Saccharin, aspartame, sucralose, and acesulfame-K are common artificial sweeteners in the U.S. Artificial sweeteners are sugar substitutes are used to sweeten our food and beverages. People generally turn to sugar alternatives to reduce their calorie and sugar intake. You may notice your favorite sweets or drinks labeled “sugar-free” or “diet” but still has that addicting sweet taste. That is because they contain artificial sweeteners.
Alternative sweeteners are non-nutritive meaning they contain no calories. This makes them an appealing option for those trying to lose or control their weight. Adding intense sweetener chemicals to our food and beverages cause them to have a very sweet taste. Sucralose, for example, is a sugar substitute that is 600x sweeter than regular table sugar, therefore you only need a small amount to get the same sweet taste. It is also an alternate option for diabetics since artificial sweeteners don’t spike your blood sugar as table sugar does.
Artificial sweeteners are regulated by the FDA and are under GRAS (Generally Recognized As Safe) meaning that the chemical or substance added to food is considered safe to eat. Despite this, studies show that there may be a few adverse outcomes to consuming these sugar alternatives.
Adequate gut health is essential for the overall health and wellness of our bodies. Poor gut health can result in weight gain, anxiety, and lack of energy, among other unfavorable health outcomes. Our diet has a huge impact on our gut health and depending on what we eat can alter our microbiome. Studies show that artificial sweeteners can disrupt the gut microbiome and alter its delicate ecosystem in negative ways. Although more research is needed, it is definitely not something that we should overlook when it comes to our health.

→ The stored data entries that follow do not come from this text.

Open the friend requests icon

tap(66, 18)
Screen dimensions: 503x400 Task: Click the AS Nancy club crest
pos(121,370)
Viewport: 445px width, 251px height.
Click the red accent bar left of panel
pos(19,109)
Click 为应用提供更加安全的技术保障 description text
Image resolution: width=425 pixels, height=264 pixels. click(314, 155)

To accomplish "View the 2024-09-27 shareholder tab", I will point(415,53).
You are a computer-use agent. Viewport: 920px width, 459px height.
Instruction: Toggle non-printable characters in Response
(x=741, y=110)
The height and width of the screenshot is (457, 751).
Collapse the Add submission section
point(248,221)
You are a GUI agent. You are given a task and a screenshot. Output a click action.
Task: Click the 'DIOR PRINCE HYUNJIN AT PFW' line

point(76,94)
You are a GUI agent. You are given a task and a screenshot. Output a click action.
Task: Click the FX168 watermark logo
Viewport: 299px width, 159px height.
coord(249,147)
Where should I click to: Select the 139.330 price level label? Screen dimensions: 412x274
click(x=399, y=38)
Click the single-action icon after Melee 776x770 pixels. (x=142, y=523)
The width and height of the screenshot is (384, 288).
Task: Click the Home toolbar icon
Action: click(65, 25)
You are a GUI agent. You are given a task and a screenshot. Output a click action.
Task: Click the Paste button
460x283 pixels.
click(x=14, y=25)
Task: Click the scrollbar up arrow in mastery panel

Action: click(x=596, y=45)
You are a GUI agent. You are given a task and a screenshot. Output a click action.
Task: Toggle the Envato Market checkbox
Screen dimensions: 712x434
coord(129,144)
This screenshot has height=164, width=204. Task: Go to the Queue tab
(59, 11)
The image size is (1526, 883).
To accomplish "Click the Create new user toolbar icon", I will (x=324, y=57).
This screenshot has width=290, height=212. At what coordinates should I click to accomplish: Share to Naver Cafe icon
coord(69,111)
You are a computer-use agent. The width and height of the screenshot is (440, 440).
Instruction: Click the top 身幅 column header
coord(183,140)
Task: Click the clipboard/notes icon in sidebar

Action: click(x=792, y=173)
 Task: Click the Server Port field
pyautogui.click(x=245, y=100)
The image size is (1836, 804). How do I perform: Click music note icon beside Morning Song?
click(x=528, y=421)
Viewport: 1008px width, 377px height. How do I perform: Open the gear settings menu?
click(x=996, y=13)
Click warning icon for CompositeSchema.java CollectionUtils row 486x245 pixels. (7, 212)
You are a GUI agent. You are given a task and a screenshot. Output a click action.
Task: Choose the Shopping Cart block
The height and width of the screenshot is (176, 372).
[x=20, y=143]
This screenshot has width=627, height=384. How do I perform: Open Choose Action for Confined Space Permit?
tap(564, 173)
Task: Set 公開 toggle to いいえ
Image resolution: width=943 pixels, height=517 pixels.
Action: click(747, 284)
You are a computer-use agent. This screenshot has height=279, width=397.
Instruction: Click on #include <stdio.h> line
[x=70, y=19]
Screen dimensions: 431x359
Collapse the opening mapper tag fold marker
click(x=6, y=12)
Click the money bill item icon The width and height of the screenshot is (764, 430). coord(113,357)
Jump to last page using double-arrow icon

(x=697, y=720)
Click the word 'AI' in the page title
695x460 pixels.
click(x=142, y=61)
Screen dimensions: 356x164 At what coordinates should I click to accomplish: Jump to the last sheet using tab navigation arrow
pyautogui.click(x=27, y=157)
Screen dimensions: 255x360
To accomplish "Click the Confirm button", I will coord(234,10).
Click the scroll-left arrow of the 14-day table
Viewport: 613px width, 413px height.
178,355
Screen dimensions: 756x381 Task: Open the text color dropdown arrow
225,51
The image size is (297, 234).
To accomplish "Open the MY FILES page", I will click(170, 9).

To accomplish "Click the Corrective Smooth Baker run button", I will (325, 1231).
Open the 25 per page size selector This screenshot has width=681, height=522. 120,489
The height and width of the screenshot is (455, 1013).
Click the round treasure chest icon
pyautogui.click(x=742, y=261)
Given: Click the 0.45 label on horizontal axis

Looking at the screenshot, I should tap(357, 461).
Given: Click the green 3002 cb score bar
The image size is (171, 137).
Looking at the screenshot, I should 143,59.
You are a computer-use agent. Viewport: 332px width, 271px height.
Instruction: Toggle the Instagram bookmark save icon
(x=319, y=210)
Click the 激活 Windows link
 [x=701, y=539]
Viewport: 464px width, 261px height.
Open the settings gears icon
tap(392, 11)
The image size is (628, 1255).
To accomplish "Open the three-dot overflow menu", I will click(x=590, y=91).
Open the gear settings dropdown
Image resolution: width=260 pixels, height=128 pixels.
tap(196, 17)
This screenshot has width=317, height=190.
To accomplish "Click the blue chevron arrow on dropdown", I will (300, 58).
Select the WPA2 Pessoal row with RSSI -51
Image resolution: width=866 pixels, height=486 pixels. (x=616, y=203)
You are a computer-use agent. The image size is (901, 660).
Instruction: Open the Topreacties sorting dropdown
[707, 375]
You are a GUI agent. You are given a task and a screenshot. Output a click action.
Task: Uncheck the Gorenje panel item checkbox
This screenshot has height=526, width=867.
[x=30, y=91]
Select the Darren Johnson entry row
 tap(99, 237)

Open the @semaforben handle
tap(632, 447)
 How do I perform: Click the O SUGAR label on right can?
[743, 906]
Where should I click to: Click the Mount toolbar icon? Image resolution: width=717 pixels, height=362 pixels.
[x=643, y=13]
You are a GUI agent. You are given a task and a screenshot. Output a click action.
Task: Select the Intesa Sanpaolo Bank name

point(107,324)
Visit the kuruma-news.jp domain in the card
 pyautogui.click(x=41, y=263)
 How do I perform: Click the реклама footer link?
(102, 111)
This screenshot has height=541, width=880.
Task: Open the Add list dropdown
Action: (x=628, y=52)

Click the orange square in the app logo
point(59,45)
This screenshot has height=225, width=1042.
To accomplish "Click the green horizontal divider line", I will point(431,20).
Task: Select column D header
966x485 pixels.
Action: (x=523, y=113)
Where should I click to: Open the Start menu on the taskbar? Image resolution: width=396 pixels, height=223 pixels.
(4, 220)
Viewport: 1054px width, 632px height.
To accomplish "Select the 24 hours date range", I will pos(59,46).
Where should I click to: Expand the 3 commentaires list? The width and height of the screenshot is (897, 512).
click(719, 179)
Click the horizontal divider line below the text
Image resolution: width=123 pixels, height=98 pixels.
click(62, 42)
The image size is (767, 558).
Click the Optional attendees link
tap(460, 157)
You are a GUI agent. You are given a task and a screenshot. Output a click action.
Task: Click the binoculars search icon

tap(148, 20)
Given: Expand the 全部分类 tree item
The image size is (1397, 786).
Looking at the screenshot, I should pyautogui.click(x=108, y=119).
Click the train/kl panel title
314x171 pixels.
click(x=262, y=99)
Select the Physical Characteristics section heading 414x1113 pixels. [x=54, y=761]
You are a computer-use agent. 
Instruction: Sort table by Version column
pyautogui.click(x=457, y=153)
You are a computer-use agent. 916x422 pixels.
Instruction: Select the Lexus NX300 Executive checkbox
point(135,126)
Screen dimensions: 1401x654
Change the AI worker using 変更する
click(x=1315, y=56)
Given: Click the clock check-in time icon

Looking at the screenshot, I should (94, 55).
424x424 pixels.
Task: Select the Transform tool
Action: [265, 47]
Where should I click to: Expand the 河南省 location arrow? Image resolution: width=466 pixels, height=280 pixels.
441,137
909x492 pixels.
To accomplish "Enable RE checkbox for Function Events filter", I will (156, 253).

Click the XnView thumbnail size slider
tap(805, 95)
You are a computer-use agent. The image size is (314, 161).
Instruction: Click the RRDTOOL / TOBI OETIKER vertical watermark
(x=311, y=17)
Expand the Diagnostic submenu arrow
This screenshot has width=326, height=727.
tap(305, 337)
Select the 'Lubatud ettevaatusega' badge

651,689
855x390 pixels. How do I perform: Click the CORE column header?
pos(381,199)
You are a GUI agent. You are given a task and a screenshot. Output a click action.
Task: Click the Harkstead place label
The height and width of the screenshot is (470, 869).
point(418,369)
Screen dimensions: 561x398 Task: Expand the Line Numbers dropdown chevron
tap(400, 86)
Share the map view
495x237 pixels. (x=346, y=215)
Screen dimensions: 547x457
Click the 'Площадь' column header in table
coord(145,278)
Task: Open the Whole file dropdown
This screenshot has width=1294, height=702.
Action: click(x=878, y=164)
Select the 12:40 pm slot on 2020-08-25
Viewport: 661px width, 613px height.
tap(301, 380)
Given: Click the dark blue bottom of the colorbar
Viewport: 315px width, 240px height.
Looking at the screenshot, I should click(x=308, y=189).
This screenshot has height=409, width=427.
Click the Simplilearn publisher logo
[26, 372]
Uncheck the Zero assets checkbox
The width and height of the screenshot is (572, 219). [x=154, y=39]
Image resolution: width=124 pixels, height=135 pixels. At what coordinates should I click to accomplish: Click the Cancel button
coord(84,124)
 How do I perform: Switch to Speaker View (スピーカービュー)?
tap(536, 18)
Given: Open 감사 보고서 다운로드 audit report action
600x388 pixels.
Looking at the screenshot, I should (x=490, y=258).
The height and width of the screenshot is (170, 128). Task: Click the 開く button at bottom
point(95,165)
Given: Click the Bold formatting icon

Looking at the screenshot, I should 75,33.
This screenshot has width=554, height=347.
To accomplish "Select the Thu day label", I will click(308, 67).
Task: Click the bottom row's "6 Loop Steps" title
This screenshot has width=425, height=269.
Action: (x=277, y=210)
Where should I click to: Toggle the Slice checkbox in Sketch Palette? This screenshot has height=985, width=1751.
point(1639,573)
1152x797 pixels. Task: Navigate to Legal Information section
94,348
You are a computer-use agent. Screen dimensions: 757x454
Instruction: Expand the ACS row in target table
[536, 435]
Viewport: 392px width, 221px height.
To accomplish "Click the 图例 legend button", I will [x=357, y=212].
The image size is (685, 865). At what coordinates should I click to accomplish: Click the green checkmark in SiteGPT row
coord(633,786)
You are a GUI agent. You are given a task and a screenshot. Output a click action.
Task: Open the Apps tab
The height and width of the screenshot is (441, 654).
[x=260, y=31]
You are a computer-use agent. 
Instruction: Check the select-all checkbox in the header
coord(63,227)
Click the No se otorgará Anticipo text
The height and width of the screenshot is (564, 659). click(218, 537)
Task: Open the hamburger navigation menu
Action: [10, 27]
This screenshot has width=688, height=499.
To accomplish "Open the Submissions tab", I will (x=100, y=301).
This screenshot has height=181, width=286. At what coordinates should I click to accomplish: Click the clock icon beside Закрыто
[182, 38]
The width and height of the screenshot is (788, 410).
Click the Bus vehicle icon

Artificial sweeteners contain no calories which make it popular to maintain or aid in weight loss. Makes sense right? However, some studies have shown the opposite may be true. This study suggests that artificial sweeteners may contribute to metabolic syndrome, increased calorie consumption and obesity. This is due to the way they are seen to alter our gut microbiome which can lead to decreased satiety and negatively affect glucose homeostasis in the body.
Furthermore, since artificial sweeteners are hundreds of times more sweet than table sugar, it is thought that they can for regular sugar or fresh fruite and no longer perseve them as being sweet enough. Foods containing natural sugars may be no longer appaling to us resulting in eating less and less of them.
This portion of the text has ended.